▸ Job A
In the assignment on social influencers below, rewrite the passage that opens with the words "Using the training" and closes with "model (provide screenshot)", renaming "confusion matrix" to "error matrix".

--

$24
The learning objectives for this assignment are to learn ways to
(i) Detect social “influencers” using network analytics
(ii) Quantify the financial value of influence
(iii) Identify and leverage influencers
The assignment has two parts: I and II. In Part I, you will use training data on social influence to build a model predicting influencers, to find out the important predictors of influence, and to quantify the financial value of influence. In Part II, you will collect tweets, and use the predictors from Part I to identify 20 top influencers in a domain of your choice.
Part I: Find predictors of influence
The dataset for Part I can be found at http://www.kaggle.com/c/predict-who-is-more-influential-in-a-social-network
Use the training dataset only to build and validate your model. Each observation in the dataset describes two individuals, A and B. There are 11 variables for each person based on Twitter activity, e.g., number of followers, retweets, network characteristics, etc. Each observation shows whether A > B (Choice = “1”) or B > A (Choice = “0”).
Using the training data set (train.csv), create an analytic model for pairs of individuals to classify who is more influential
◦ Check if you should use all variables
◦ A transformation of the variables (like A/B or A-B) may be better than using A and B variables separately, and may also be easier to interpret.
◦ Normalize all data so that all values are between 0 and 1
◦ Report the confusion matrix of your “best” model (provide screenshot)
From your model, which factors are best predictors of influence? You can use a logistic regression for this part and provide screenshots. How can a business use your model/results?
Calculate the financial value of your model
A retailer wants influencers to tweet its promotion for a product. If a non-influencer tweets, there is no benefit to the retailer. If an influencer tweets once, there is a 0.01% chance that his/her followers will buy one unit of a product. Assume the retailer has a profit margin of $10 per unit, and that one customer can buy only one unit. If an influencer tweets twice, the overall buying probability will be 0.015%. Without analytics, the retailer offers $5 to each person (A and B) to tweet once. With analytics, the retailer offers $10 to those identified as influencers by the model to send two tweets each. If the model classifies an individual as a non-influencer, s/he is not selected/paid by the retailer to tweet.
What is the lift in expected net profit from using your analytic model (versus not using analytics)? Show all calculations. What is the lift in net profit from using a perfect analytic model (versus not using analytics)?
Assumption: Each user appears only once in the data
A
B
Choice (A>B?)
John
Ted
Yes
Sue
Ron
Yes
Fred
Sandy
No (Sandy > Fred)
Alex
Moe
No (Mo > Alex)
The Influencers in the above table are John, Sue, Sandy & Moe, but no ordered ranking is possible (or needed in this case).
Part II: Finding influencers from Twitter
Collect about 5000 tweets on any topic (e.g., climate change, Russia-Ukraine war, etc., please check popular hashtags for the phenomenon you are studying).
In addition to the tweet itself, the Twitter API provides a large quantity of information about the tweet as well as the author. Some of these may correspond to the factors you found to be important in Part I (note that not all variables may be found through the Twitter API, which is fine). Fetch all of this additional information along with the tweets.

--

▸ Job B
Retype the entries that follow word for word, starting with the first entry and ending with the line that contains "will pyautogui.click(x=181, y=298).".

--

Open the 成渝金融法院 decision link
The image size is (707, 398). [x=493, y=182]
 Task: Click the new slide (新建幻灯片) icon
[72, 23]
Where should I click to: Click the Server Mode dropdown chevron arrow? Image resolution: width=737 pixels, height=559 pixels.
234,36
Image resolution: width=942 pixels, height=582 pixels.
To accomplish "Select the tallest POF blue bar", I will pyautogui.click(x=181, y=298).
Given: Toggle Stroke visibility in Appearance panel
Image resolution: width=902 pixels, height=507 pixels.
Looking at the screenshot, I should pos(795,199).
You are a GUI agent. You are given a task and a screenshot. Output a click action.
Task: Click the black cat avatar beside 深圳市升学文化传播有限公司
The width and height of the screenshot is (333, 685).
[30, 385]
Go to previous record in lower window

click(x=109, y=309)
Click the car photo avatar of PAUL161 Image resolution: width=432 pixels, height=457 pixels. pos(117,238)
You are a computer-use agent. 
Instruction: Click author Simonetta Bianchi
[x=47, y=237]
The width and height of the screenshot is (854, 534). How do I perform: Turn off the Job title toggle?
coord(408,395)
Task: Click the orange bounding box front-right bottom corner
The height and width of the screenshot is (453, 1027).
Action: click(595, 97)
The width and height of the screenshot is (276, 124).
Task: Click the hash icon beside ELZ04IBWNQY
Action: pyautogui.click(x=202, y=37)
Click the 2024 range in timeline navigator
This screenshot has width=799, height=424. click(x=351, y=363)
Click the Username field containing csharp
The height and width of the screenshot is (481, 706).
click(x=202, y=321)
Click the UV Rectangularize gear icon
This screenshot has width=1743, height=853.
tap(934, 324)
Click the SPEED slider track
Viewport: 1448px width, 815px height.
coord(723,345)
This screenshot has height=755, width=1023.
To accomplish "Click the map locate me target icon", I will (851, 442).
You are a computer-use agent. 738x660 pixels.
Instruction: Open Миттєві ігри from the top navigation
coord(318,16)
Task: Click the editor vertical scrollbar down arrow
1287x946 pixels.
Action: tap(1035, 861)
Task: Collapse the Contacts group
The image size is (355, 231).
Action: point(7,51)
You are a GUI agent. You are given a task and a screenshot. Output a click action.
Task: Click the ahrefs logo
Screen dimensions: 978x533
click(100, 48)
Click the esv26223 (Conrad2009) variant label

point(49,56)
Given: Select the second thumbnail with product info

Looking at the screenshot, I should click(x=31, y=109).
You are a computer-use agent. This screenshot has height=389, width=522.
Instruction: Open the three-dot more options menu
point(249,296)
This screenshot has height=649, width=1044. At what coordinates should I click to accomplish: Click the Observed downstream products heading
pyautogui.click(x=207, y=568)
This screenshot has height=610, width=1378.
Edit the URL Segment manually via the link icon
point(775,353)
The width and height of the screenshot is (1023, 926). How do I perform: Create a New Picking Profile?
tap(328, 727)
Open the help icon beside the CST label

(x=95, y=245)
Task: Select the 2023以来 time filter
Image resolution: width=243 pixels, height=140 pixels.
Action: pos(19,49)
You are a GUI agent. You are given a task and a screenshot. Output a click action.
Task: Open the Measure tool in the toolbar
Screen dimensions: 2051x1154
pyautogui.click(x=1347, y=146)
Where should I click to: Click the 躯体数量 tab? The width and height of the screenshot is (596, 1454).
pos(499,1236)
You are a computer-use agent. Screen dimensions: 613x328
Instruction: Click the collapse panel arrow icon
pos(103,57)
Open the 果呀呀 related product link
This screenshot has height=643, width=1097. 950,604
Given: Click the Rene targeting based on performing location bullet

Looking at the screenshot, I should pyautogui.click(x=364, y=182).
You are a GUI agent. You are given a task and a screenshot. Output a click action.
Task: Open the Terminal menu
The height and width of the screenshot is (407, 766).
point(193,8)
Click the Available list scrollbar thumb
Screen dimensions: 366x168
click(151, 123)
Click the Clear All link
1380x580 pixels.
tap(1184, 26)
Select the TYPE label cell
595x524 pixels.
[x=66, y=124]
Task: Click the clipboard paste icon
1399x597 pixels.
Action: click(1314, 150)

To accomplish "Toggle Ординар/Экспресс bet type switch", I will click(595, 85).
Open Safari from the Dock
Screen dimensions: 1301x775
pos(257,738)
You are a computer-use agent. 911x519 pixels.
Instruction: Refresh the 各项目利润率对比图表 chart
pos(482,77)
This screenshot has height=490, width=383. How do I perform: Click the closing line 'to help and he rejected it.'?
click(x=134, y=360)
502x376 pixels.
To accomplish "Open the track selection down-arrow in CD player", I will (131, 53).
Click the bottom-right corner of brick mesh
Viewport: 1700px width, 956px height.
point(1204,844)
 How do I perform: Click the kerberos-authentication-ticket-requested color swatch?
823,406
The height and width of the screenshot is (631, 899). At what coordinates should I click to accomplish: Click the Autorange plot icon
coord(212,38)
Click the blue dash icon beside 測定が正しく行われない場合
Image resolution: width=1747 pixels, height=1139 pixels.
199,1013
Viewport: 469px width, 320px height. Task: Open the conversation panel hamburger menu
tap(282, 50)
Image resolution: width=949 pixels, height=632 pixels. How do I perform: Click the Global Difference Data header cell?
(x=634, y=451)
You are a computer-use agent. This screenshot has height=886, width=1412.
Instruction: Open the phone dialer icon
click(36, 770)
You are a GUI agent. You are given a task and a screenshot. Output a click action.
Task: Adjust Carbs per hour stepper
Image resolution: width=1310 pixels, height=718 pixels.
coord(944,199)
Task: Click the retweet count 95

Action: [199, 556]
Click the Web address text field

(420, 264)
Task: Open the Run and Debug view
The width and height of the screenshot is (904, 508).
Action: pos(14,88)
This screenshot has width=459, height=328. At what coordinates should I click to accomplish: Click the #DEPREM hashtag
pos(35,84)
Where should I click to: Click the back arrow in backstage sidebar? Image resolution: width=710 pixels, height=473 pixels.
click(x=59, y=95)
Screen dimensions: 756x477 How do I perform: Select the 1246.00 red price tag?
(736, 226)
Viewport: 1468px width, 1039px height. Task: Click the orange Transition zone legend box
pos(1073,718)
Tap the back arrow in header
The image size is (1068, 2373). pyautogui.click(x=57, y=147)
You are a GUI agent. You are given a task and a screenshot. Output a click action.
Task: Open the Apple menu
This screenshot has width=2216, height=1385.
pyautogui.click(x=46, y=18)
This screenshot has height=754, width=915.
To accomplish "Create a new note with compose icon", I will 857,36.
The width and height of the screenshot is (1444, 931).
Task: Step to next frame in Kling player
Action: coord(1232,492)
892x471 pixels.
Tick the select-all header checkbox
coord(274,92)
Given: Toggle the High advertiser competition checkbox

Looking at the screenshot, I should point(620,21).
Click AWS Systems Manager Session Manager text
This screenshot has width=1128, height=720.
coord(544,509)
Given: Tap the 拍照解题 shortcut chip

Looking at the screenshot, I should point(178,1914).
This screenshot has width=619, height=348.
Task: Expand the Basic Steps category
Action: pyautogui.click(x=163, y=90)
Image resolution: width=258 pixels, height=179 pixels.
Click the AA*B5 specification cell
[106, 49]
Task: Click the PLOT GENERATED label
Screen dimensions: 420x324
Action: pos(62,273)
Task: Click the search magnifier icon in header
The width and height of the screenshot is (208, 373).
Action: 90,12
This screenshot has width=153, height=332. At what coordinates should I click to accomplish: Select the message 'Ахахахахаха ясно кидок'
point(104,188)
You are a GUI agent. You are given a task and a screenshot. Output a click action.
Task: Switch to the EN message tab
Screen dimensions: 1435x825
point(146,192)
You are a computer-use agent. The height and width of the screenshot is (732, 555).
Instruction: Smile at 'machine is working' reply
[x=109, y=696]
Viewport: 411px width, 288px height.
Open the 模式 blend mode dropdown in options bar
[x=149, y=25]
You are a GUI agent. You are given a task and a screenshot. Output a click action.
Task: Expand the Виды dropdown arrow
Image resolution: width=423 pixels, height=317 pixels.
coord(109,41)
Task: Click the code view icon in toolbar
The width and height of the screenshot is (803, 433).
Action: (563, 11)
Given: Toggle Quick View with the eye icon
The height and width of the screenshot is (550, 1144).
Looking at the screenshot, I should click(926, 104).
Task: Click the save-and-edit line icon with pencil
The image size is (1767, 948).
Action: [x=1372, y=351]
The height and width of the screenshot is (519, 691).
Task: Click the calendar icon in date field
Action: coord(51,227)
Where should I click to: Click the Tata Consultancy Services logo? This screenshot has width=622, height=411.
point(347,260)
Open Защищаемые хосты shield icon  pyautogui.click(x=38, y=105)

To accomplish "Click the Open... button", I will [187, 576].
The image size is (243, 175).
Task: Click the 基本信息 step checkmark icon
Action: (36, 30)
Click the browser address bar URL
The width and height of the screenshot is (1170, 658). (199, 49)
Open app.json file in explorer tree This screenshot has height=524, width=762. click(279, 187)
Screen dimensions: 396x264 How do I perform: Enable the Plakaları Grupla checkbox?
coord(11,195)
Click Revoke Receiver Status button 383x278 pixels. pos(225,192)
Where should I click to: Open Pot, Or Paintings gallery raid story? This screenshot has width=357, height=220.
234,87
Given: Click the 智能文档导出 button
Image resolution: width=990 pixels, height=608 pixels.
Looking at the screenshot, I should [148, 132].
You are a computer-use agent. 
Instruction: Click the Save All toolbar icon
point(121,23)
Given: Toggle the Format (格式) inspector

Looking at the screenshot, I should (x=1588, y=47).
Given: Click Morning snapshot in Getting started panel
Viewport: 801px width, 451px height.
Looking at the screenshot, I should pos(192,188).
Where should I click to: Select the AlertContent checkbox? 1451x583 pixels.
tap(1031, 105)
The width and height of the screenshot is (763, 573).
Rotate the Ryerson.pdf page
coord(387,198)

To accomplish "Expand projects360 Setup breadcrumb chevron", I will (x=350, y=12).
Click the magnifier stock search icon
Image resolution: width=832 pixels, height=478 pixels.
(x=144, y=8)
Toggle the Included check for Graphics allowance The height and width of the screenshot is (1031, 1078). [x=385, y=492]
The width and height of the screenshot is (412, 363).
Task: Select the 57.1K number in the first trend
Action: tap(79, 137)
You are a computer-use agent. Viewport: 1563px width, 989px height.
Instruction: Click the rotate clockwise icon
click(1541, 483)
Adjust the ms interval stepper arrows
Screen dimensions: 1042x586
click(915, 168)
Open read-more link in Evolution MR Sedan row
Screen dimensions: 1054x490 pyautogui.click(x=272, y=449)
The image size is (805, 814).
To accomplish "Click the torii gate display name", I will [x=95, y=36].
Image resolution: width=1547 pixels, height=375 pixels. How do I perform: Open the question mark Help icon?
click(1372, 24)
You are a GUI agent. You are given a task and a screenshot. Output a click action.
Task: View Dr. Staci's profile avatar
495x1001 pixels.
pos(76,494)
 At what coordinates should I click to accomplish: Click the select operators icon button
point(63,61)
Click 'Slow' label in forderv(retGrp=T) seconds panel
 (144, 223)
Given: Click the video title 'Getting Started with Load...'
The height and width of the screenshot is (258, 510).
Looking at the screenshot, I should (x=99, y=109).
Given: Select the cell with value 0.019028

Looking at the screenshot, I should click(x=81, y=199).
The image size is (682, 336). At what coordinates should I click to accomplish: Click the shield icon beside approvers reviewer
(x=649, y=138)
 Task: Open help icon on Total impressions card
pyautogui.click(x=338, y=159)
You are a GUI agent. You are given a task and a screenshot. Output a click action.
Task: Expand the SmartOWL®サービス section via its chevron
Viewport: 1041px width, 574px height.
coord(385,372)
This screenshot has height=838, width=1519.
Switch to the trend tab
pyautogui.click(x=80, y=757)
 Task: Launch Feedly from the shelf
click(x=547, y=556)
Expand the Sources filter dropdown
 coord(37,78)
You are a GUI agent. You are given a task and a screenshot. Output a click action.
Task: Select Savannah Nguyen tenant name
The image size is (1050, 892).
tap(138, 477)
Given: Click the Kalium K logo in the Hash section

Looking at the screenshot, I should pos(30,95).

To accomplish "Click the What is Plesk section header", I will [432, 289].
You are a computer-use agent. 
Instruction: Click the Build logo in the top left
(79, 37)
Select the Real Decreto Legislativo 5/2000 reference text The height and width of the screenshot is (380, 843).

--

▸ Finished answer A
Using the training data set (train.csv), create an analytic model for pairs of individuals to classify who is more influential
◦ Check if you should use all variables
◦ A transformation of the variables (like A/B or A-B) may be better than using A and B variables separately, and may also be easier to interpret.
◦ Normalize all data so that all values are between 0 and 1
◦ Report the error matrix of your “best” model (provide screenshot)

▸ Finished answer B
Open the 成渝金融法院 decision link
The image size is (707, 398). [x=493, y=182]
 Task: Click the new slide (新建幻灯片) icon
[72, 23]
Where should I click to: Click the Server Mode dropdown chevron arrow? Image resolution: width=737 pixels, height=559 pixels.
234,36
Image resolution: width=942 pixels, height=582 pixels.
To accomplish "Select the tallest POF blue bar", I will pyautogui.click(x=181, y=298).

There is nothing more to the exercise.